Complications and Prognosis
Major complications of PPH include hemorrhagic shock, with an incidence of 10%, and ischemic complications, with an incidence of 1.4%. Mortality data show that the 30-day mortality rate for PPH is approximately 2.5%, with a 1-year mortality rate of 5%. Prognostic scoring systems, such as the PPH severity score, can aid in the prediction of disease severity and outcome. Factors associated with poor outcome include advanced maternal age, prior PPH, and multiple gestations. Escalation of care to a critical care setting is necessary in women with a systolic blood pressure <90 mmHg, a heart rate >120 beats per minute, and a hemoglobin level <7 g/dL.
Recent Advances and Emerging Therapies (2020-2024)
Recent advances in the management of PPH include the use of novel uterotonic agents, such as carbetocin, and the development of new embolization techniques, such as uterine artery embolization with microspheres. Ongoing clinical trials, such as the TRACT trial (NCT04156455), are investigating the use of TXA in the prevention of PPH. Emerging surgical techniques, such as robotic-assisted uterine artery ligation, are also being developed.

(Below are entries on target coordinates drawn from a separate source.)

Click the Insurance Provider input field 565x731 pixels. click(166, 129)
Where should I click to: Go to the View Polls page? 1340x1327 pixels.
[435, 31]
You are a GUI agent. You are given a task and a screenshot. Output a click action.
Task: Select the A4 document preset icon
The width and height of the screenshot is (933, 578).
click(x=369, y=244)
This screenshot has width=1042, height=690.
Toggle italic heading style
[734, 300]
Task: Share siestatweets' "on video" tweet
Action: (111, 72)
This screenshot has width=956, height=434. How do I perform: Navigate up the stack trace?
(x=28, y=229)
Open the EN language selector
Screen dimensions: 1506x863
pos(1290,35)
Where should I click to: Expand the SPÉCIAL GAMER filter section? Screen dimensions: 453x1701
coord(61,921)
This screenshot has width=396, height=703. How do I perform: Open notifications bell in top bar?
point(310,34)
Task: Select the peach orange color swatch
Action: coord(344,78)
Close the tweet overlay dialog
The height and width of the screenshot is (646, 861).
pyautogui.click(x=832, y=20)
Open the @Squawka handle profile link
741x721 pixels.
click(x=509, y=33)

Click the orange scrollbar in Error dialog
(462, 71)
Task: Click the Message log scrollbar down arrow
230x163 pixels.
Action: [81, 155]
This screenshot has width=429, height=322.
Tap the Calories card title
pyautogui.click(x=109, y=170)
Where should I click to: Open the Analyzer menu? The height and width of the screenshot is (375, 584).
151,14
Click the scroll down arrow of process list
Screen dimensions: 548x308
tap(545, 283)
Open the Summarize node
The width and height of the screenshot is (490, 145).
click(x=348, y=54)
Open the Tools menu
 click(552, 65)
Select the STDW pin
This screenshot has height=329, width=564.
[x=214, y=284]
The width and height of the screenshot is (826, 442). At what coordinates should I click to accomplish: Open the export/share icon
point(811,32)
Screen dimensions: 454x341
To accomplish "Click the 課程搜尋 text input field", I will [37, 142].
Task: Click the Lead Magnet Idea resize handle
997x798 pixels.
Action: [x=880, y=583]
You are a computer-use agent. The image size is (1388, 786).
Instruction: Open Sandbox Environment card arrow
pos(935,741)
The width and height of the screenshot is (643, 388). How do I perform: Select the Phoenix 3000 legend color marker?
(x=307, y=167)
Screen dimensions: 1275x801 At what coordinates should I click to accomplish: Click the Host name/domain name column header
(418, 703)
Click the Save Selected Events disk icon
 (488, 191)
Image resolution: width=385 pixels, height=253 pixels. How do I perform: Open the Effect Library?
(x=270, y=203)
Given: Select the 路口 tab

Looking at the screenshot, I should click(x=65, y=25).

Patient Education and Counseling
Key messages for patients with PPH include the importance of seeking medical attention immediately if symptoms of bleeding occur, and the need for close monitoring and follow-up after discharge. Medication adherence strategies include the use of pill boxes and reminders, and warning signs requiring immediate medical attention include heavy vaginal bleeding, severe abdominal pain, and fever. Lifestyle modification targets include a hemoglobin level >10 g/dL, and a follow-up schedule recommendation is to follow up with a healthcare provider within 1-2 weeks after discharge.